The real question is not why I fear death, but why you do not (and by extension feel the need to ask this question.)
Let me clarify: I do not fear sudden, accidental death much. It’s a necessary risk to live a full life.
I fear all the associated symptoms with what one would call a natural death. Old age, disease, loss of mobility, mental function and senses, chronic pain, and so on.
In my view, growing old is a disease. There is nothing in modern cellular biology pointing to old age being inherent to our anatomy: emortality (life without aging) is simply a thing which evolution didn’t see fit to grant us.
And I feel cheated. As it is now, (without any major scientific breakthroughs in radical life extension,) I will probably grow to be 120 years old, 30 or so of which I will spend in some amount of agony.
I saw my grandmother die of lung cancer. It was not dignified, it was not peaceful. It was ugly and horrifying.
Death has in all human history been looming over us. Losing your grandmother is as terrible now, as it was fifteen thousand years ago.
Human nature strives to make sense of this chaotic world, and so we ask “why death?” We ask our wisest, oldest. The shamans and the sages and the priests and the witch-doctors. And they say “because magic.”
Not in those words exactly, but, something along the lines of “divine will” or “nature’s great scheme” or “the allmother call them home.”
Something to make the pain bearable. To provide some form of closure on why grandma had to die. They might even invent funeral rites, to ensure that the allmother really does get her daughter home.
And so humanity grows complacent with old age and death. The greatest calamity to befall us becomes a “fact of life.” (Notice here that it is neither a fact, as noted before with the biologists, nor is death a part of life; it is darkly humourous.)
We live in a culture where striving to stave off death is a sin. I have seen so many villains strive for immortality (or even just emortality, eternal youth,) and it being painted as a bad thing.
And even the process of obtaining emortality is painted in a bad light; whatever happened to the well of youth? Why all the human sacrifice and evil scientific progress (another pet peeve of mine: progress = evil. bull. shit. Watching the first ten minutes of Captain America: The Winter Soldier shoots down any argument in that direction.)
Immortality is demonized in popular culture: attaining it costs immoral sacrifice, it is only ever for one person, whoever seeks it is defying nature… (The naturalistic fallacy is so stupid. For one, homophobes use it to argue against homosexuality, for two, modern medicine is anything but natural, and we still see that as a good thing.)
I hear arguments that immortality is selfish. That my loved ones will die from me and I will end up depressed and wishing to die (another trope which is such bullshit: the immortal dude who wants to die.)

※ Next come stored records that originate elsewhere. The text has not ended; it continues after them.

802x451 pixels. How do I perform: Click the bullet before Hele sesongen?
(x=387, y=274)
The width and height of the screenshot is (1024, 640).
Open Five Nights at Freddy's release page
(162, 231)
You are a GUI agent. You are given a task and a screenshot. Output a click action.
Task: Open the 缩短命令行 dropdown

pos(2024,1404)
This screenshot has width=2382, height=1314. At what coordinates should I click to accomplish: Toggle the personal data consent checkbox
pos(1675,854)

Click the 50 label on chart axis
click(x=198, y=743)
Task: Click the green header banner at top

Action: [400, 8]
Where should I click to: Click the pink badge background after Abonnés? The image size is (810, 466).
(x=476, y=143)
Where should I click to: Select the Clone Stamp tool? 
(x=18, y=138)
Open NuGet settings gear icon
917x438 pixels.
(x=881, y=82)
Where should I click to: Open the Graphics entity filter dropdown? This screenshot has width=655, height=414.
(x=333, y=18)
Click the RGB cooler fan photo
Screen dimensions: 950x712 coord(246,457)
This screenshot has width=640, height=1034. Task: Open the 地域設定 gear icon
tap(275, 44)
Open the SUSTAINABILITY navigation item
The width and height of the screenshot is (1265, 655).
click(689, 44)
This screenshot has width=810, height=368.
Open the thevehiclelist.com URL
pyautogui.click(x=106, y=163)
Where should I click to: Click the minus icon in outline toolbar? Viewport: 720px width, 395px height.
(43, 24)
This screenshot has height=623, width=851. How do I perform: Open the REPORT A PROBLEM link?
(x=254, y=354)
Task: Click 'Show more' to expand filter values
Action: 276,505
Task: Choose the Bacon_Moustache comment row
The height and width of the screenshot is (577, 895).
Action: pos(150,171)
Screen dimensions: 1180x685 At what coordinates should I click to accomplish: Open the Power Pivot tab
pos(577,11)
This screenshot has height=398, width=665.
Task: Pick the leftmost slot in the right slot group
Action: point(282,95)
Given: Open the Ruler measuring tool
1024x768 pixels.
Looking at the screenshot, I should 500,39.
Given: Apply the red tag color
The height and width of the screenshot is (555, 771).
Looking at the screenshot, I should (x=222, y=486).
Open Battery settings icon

I say: why would I want immortality for me. I want immortality for everyone!
Then people cry “overpopulation!” “you’re selfish, what about future generations?!”
Overpopulation is easily solved, when our best scientists stop growing old. Imagine what a 400 year old scientist can do compared to a 40 year old one. We could pepper the sky with solar-power satellites and grow all our food in super-ultra-mega-efficient science-fiction farms.
And as for the “future generations,” that is the exact same argument which pro-lifers use. I am pro-life: my life. I don’t really give a crap about my hypothetical great-great-great-grandchildren, unless I am there to witness them taking their first steps.
We live in a deathist society. A culture that thinks the extinction of consciousness is a good thing.
I am the guy who thinks that the five year old kid who really just wants his grandma back, is on to something.
I fear death. I hate death. I want people to stop dying. Do you?